With that important tidbit out of the way, we moved on to discussing the game: Uncharted 3 has the Cintamani Stone-sized task of living up to its predecessors, and Richmond and his team are busy implementing improvements across the board, subtle as they might appear. "The big thing is that we switched lighting engines between [Uncharted] 1 and 2, and we're keeping the same lighting engine now," he explained. "So we've already got all of those advancements. Now we're just refining them."
Uncharted 2 was an unqualified success, so Richmond says that the jump from 2 to 3 won't be quite as dramatic as the jump between the first two games. From a technical standpoint, the animations will receive the most noticeable improvements in the third game. "We're doing some crazy stuff where we're actually going to stream some animations in," Richmond said excitedly, "so Drake will actually change animation state based on what's happening." Drake might brush his hand against a wall as he passes by, for example; or he could more realistically react to dangers, like smoke and gunfire, as he encounters them. "We don't want to let you walk through fire without reacting," Richmond added, "but most of these animation changes are just like he's doing the right thing based on what's around him, rather than taking away player control. It's about making him seem more realistic."
Richmond also revealed that brawling -- fist-fighting with multiple enemies -- will be added to the combat. "The fact that you can fight multiple guys at the same time, hand-to-hand, makes a big difference," he suggested. "You couldn't do that last game. So things like a bar fight in the game -- you can put five or ten guys around him and actually have Drake punching them out." Drake will also be able to seamlessly use objects in the environment to aid in a tussle, like grabbing a bottle to smash over an enemy's head or even an enemy's gun to end the fight quickly.
"Obviously you're still going to be shooting guys, but the idea is that they can mess with your mind, as well." - Justin Richmond, director
Outside of combat and animation updates, puzzles will now benefit from physics-based improvements. "Imagine this," Richmond began. "The chandelier reacts to Drake's weight. So you jump to it and it starts swinging. The only way to get to the next handhold where you need to go is to actually swing this thing in the right direction. And then imagine that chandelier is actually caught on something, so I have to climb up and free it, then drop to it, and then swing on it to the next thing."

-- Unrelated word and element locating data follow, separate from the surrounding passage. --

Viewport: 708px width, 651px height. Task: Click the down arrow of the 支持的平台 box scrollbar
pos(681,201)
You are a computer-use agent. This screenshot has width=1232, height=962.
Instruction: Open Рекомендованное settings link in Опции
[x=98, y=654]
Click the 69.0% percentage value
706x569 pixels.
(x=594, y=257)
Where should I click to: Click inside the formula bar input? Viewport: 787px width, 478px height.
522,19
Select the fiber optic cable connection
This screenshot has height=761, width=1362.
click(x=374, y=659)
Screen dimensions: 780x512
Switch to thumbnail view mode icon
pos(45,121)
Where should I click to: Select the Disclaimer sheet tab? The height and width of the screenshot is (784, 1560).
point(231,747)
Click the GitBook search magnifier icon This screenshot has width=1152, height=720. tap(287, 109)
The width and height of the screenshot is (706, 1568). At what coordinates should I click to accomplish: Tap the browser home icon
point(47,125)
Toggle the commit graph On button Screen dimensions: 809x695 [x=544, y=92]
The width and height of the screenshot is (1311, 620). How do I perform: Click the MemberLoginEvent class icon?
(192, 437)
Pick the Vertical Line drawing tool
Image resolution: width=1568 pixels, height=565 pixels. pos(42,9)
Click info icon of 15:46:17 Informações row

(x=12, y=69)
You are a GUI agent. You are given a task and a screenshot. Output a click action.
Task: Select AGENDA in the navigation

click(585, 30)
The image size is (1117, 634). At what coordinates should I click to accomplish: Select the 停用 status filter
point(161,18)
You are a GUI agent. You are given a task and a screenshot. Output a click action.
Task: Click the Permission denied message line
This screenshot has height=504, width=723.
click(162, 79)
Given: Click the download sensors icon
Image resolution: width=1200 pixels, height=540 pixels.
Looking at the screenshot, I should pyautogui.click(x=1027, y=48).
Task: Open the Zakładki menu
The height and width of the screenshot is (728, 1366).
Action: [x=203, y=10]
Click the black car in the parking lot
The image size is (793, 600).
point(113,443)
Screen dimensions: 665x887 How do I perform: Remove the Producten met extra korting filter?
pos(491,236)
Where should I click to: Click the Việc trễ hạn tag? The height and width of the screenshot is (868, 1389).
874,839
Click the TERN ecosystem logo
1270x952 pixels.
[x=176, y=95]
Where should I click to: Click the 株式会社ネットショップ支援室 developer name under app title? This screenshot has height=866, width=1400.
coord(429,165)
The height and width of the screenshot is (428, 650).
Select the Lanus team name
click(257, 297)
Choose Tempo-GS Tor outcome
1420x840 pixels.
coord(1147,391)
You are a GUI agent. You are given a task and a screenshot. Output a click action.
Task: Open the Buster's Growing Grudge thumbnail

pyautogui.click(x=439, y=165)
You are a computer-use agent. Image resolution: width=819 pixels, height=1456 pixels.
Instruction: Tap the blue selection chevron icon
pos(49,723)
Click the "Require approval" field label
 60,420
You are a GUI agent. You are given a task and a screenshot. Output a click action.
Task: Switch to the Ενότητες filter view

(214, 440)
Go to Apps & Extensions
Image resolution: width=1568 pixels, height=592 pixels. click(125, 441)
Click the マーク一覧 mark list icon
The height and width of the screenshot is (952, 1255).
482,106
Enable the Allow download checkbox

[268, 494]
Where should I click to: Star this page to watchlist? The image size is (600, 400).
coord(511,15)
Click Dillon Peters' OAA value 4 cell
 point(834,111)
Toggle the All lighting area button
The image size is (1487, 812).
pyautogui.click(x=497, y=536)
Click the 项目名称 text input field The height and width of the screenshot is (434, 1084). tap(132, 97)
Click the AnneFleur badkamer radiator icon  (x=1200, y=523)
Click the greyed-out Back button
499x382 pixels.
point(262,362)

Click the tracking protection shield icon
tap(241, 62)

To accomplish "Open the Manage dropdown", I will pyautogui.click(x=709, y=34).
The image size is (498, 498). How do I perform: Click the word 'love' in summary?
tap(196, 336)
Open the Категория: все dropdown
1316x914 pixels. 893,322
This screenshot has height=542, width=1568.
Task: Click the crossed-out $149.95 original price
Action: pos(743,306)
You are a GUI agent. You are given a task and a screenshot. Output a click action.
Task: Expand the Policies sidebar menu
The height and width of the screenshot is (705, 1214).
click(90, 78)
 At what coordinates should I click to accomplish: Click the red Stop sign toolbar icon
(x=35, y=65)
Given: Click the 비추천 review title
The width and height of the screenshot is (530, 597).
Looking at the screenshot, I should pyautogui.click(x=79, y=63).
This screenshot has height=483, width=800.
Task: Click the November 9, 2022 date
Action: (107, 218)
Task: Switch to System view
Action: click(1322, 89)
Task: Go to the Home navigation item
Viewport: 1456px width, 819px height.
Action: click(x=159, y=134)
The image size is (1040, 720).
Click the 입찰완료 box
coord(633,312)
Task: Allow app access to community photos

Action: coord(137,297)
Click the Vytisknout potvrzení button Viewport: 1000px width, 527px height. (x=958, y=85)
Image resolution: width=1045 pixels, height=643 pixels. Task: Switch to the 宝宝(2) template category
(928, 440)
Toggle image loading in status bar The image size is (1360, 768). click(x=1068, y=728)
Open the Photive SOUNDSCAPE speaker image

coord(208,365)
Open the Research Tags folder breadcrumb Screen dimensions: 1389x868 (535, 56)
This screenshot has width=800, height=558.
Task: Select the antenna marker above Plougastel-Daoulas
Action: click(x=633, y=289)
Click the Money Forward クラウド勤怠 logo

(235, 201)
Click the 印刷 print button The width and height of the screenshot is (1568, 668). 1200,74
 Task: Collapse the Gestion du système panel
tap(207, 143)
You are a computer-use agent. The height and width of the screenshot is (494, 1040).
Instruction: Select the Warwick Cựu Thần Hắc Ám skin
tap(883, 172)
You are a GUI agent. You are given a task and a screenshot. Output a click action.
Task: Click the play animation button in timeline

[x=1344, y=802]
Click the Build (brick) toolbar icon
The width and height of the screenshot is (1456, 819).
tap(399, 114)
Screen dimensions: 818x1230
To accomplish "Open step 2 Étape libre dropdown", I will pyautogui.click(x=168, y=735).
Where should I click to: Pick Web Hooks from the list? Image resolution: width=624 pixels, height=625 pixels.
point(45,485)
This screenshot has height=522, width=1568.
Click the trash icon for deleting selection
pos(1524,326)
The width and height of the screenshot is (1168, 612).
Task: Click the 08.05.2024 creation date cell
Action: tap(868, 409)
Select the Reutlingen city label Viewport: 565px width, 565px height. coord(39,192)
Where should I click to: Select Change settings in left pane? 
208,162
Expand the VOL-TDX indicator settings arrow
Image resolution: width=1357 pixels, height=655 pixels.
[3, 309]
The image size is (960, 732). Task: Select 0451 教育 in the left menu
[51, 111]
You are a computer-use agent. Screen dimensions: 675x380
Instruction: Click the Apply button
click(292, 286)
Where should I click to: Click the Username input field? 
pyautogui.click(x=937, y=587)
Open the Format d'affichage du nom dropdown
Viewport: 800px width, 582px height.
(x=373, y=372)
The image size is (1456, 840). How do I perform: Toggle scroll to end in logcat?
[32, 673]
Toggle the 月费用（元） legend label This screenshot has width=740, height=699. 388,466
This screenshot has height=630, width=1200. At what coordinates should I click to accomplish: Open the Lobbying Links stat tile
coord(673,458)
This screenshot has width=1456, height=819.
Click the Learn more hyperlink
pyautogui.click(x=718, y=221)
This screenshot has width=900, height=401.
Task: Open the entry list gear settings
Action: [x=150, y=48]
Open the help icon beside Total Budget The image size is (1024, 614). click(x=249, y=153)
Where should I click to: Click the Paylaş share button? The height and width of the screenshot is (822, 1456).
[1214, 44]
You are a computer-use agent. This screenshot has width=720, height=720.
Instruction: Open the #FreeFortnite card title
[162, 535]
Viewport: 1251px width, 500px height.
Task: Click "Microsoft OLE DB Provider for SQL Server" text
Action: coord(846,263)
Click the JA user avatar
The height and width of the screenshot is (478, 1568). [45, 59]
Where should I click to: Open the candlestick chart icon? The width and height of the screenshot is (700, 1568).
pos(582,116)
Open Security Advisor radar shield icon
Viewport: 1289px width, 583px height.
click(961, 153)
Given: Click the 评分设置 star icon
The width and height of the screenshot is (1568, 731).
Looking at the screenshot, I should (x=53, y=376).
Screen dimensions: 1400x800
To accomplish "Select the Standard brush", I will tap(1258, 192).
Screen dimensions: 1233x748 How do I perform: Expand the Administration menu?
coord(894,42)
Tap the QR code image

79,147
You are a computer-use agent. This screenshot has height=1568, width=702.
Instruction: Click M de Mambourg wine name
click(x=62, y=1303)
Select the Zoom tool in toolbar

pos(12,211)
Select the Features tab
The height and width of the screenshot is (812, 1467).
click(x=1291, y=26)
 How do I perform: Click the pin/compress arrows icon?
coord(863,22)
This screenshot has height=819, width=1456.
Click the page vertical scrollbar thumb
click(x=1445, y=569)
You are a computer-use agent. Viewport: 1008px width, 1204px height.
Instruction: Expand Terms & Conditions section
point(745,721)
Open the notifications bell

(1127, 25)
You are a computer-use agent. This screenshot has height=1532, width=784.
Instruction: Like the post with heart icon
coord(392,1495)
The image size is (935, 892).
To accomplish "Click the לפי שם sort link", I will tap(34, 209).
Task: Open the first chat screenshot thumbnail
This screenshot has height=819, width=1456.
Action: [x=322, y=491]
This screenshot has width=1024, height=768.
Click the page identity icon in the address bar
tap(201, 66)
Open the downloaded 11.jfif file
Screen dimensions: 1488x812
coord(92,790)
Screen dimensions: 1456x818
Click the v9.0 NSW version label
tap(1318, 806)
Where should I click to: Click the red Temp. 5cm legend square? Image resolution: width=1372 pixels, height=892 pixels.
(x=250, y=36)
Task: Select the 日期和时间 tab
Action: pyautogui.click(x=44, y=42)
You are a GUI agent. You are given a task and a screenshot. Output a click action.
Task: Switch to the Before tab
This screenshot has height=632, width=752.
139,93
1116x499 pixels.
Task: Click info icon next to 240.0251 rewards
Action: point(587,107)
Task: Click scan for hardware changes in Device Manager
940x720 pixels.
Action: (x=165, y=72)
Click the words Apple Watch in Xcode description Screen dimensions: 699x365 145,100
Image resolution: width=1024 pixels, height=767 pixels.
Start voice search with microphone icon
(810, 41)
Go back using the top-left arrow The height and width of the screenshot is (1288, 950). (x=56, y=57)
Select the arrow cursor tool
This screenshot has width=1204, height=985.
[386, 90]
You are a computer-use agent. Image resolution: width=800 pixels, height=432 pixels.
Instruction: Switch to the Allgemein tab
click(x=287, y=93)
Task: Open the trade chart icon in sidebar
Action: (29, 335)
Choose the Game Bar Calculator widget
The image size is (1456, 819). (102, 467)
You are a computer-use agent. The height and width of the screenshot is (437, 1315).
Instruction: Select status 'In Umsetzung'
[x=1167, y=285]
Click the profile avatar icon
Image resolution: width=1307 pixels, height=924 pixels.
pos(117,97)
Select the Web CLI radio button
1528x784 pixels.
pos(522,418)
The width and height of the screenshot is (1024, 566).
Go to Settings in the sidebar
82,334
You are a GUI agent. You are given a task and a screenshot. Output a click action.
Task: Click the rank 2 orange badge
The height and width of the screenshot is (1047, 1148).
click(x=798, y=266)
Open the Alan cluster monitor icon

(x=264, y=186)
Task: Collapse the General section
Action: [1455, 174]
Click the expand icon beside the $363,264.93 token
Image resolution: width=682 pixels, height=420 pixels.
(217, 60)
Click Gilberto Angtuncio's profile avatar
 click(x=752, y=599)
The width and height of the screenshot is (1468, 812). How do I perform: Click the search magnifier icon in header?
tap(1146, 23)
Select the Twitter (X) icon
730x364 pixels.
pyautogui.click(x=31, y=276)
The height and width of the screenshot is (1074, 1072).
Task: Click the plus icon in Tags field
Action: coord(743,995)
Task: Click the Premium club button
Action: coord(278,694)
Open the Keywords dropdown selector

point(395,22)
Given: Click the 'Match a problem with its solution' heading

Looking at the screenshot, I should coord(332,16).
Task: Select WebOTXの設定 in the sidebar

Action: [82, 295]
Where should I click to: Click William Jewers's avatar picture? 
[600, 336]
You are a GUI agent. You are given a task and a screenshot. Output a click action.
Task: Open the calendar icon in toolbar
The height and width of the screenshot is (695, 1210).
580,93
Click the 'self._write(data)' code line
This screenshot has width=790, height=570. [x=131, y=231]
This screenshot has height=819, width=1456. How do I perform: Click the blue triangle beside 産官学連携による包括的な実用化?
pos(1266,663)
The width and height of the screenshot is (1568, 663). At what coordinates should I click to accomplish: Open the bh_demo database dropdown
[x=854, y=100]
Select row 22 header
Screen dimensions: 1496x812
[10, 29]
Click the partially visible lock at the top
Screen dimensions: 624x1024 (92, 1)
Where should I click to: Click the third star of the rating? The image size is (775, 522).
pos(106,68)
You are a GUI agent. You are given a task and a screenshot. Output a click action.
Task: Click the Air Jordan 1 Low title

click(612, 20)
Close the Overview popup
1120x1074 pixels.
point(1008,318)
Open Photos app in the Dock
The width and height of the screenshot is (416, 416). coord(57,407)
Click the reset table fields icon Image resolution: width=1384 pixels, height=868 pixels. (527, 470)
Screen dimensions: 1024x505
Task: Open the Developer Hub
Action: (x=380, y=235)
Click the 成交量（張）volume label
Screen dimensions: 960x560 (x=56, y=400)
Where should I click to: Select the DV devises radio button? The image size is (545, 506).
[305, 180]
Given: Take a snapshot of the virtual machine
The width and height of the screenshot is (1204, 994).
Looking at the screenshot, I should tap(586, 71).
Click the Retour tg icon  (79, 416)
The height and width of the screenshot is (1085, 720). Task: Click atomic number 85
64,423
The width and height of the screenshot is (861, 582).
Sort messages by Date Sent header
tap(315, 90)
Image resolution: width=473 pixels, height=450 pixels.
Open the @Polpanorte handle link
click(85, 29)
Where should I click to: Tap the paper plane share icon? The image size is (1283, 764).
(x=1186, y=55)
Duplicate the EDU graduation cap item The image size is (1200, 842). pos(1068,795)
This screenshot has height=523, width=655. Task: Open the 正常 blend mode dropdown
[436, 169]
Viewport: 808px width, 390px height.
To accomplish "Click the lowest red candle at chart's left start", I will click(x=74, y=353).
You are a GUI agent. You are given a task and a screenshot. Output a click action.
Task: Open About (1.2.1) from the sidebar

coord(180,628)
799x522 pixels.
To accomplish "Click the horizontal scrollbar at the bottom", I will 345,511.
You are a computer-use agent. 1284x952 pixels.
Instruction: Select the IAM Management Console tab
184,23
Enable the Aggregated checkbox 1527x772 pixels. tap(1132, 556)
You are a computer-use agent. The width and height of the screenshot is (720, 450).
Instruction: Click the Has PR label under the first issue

This kind of gameplay might sound like it could lend itself to the PlayStation Move controller, but Naughty Dog isn't going to risk shaking up the established formula with a motion-control option. "We feel like if you're going to build a Move game, you should build a Move game. You shouldn't take a game that already exists with all of these control mechanics, and then build over the top of it."
"We haven't really found a cool way to use it," he added. "If we did, we would." The team did experiment with Move, getting "simple movement" to work in a prototype build, but the technology eats up a significant chunk of memory in calculating player movements (and Uncharted 3 won't have much to spare), so Naughty Dog decided against making any sacrifices, especially in considering the likely majority of players who wouldn't be using Move to play the game.
As for the prospect of story-based DLC this time, "If we felt like it was financially correct and we felt it was right to do, we would totally do a story-based extension," Richmond told me. I waited for the but ..."But usually, what ends up happening is that the story is really tight, and adding in extra levels and stuff messes with the flow. We usually cut things for a reason, and so we'll get to some spot in the game where we would do something extra, and it just doesn't work." Richmond added that story-based DLC tends to be expensive (typically, you'd have to bring back the actors for any voice work and create all-new assets), and it can be risky to rely on income from DLC to justify that cost.
"We're going to really take it to the next level, listen to what the fans said, do all of the things we wanted to do last game" - Richmond
Multiplayer, however, will be a major feature of Uncharted 3, including post-release updates, though Naughty Dog has learned quite "a lot" from its implementation in the last game. "The biggest thing we learned was don't significantly change the bullet damage of the game after you launch," Richmond recalled. The team got caught up in tweaking the multiplayer after Uncharted 2 launched, and Richmond said Naughty Dog was drowned in feedback after the changes were made -- much of which has aided in the development of the new multiplayer.
"Next game we're going to blow it out," he promised of Uncharted 3's multiplayer. "We're going to really take it to the next level, listen to what the fans said, do all of the things we wanted to do last game but didn't have time to, because we really did the whole thing in just a year."
Naughty Dog remains steadfast in its commitment to the classic single-player adventure, even if there is some level of anxiety about releasing Uncharted 3 in the highly-competitive holiday period next year. "I'm worried about how crowded it is," Richmond admitted of the game's November 2011 release window, before adding, "I think we can stand up against anybody, take anybody on. There's a juggernaut in Call of Duty, whatever they're going to do, and Assassin's Creed sounds like they're going to come out around the same time as us also -- rumors of 3 or whatever. Ultimately, we've got financial dates we've got to hit; we've got to get the game out when we think it makes sense. We won't spend more than two years on these games."
If the game's release date did get pushed back, the decision would have to come from Sony, not Naughty Dog. "For us, we are going to hit our date," Richmond assured. "Naughty Dog doesn't miss their date."